Cuando entró Esperanza, por suerte se acabó el sparring y Myron se abrazó las rodillas, respirando penosamente. Le hizo una reverencia a Win, se echó una toalla sobre el hombro y cogió una botella de Evian. Esperanza cruzó los brazos y esperó. Frente a la puerta pasó un grupo de estudiantes, vieron a Esperanza y se volvieron un par de veces a mirarla.
Esperanza le mostró a Myron una hoja:
– Es el certificado de nacimiento de Davis Taylor, nacido Dennis Lex.
– Lex -repitió Myron-, ¿de la familia…?
– Así es.
Myron observó la fotocopia. Según el documento, Dennis Lex tendría treinta y siete años. Su padre figuraba como Raymond Lex, su madre como Maureen Lehman Lex. Nacido en East Hampton, Nueva York.
Myron se lo pasó a Win.
– ¿Tuvieron otro hijo?
– Eso parece -dijo Esperanza.
Myron observó a Win, que se encogió de hombros.

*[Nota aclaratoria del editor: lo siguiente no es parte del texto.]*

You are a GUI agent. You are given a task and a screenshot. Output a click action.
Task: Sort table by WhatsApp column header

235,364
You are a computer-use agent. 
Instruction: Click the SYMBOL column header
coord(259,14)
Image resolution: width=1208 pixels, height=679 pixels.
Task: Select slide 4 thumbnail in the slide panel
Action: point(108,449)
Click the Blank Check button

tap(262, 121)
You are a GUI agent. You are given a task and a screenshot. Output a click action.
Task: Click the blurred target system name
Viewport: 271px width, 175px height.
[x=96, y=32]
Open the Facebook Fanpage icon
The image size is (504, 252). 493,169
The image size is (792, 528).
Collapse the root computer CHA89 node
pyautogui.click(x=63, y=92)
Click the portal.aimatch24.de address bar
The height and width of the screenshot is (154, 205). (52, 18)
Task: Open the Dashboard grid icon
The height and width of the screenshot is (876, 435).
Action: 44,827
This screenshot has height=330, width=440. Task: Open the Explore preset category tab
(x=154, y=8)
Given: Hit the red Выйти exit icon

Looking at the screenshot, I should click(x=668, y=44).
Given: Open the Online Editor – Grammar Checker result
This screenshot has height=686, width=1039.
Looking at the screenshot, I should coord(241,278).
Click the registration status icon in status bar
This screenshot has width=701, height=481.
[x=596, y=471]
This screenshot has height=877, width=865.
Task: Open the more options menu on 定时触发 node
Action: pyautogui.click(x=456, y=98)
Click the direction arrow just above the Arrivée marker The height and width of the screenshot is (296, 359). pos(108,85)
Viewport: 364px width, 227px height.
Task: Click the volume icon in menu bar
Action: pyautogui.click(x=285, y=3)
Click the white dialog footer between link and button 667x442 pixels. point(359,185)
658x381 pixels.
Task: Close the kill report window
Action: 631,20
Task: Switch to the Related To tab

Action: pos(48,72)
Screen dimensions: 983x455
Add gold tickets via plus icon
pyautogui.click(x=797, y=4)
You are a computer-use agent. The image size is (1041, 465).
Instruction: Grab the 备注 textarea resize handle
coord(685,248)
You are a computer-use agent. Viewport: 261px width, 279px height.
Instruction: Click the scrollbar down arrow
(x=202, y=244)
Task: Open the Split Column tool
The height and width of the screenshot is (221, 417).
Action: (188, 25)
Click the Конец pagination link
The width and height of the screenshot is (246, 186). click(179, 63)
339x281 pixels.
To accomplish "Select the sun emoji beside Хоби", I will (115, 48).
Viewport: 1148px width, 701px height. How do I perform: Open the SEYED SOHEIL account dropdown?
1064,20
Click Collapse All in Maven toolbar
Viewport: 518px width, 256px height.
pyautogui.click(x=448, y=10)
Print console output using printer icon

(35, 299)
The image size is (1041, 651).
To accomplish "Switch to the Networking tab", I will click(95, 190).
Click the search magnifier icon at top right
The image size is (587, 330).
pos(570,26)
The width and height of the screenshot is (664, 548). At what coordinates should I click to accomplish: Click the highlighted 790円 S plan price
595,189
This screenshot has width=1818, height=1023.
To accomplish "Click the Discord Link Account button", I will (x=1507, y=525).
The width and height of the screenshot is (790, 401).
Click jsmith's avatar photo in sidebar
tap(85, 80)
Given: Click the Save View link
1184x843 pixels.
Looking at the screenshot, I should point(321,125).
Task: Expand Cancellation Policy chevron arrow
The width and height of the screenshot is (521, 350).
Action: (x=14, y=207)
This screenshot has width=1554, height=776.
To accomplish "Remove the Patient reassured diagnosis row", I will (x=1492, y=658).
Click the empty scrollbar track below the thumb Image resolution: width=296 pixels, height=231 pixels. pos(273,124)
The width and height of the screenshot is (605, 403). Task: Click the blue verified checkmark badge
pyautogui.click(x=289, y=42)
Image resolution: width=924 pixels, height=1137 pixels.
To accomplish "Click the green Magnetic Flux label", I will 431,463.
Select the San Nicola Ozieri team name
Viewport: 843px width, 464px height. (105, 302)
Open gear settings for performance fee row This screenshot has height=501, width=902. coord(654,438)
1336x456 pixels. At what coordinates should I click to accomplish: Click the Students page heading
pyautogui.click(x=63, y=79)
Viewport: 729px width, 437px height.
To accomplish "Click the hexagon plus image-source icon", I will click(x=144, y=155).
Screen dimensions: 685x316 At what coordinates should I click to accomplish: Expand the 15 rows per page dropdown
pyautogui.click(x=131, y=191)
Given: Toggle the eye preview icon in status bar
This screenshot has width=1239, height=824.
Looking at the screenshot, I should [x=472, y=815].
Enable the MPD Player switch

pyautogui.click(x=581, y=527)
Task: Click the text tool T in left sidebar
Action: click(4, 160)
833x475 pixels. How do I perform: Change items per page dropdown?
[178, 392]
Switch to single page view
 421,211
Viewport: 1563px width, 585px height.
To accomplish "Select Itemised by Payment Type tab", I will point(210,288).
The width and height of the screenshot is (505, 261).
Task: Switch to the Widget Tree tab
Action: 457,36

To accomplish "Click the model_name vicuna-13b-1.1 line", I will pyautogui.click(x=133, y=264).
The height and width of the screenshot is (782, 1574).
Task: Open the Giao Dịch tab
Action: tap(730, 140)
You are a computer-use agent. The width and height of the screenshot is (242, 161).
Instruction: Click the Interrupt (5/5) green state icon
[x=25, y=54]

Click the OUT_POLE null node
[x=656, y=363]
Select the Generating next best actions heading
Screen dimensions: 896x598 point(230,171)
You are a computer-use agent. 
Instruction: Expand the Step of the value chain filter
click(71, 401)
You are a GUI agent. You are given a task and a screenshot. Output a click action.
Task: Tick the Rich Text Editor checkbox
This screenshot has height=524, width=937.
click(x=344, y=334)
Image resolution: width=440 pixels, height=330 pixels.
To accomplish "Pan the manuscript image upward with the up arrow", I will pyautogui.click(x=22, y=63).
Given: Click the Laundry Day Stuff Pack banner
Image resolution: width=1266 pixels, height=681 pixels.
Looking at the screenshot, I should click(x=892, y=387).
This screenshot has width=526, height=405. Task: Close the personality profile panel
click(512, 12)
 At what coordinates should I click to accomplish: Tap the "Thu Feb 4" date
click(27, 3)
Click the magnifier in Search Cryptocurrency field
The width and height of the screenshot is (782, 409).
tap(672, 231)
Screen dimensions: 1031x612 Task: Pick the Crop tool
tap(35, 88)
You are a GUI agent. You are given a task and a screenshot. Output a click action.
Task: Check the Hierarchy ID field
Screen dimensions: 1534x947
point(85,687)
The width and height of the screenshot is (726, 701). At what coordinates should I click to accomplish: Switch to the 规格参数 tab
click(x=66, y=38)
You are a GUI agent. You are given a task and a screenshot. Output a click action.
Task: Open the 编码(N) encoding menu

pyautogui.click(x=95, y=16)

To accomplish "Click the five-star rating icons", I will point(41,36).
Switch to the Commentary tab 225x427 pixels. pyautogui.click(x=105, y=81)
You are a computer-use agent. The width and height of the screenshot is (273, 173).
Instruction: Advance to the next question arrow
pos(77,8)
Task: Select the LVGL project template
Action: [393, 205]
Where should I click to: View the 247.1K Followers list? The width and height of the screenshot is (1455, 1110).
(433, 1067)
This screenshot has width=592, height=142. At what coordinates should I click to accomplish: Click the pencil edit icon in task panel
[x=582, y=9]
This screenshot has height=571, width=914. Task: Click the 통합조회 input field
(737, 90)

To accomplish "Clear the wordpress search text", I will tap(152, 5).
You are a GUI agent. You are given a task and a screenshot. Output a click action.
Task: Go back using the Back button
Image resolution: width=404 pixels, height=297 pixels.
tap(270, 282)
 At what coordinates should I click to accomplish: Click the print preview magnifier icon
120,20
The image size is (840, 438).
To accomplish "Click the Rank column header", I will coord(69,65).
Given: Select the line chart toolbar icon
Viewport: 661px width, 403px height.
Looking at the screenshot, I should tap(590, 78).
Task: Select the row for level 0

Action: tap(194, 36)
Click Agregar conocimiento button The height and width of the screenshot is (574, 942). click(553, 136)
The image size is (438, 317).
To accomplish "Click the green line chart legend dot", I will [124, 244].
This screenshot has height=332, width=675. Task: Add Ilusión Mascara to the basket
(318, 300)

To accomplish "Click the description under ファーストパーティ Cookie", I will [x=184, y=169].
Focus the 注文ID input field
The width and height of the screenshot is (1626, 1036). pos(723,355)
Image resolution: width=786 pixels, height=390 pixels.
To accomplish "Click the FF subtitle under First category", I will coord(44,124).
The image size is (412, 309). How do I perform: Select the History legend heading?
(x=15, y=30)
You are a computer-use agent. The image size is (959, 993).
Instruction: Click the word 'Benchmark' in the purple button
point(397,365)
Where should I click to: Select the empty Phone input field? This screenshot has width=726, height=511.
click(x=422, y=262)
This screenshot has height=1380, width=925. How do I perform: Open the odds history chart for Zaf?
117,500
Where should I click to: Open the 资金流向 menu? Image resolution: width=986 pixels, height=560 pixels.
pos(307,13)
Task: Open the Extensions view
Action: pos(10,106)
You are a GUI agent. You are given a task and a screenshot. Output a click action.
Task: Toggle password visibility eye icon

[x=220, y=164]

– Debió de morir joven -dijo a modo de respuesta.
– Si está muerto -dijo Esperanza-, no lo he encontrado por ninguna parte; no hay certificado de defunción.
– ¿Nadie en la familia mencionó nunca otro hijo? -le preguntó Myron a Win.
– Nadie -dijo Myron.
Ahora se volvió hacia Esperanza:
– ¿Qué más tenemos?
– No mucho más. Dennis Lex se cambió el nombre a Davis Taylor hace ocho meses. También he encontrado esto.
Le dio una fotocopia de un recorte de prensa. Un pequeño anuncio del nacimiento en la Hampton Gazette de hacía treinta y siete años:
Raymond y Maureen Lex, de Wister Drive en East Hampton, están encantados de comunicar la llegada de su hijo Dennis, que nació con tres kilos de peso el día 18 de julio. Dennis se suma a su hermana Susan y a su hermano Bronwyn.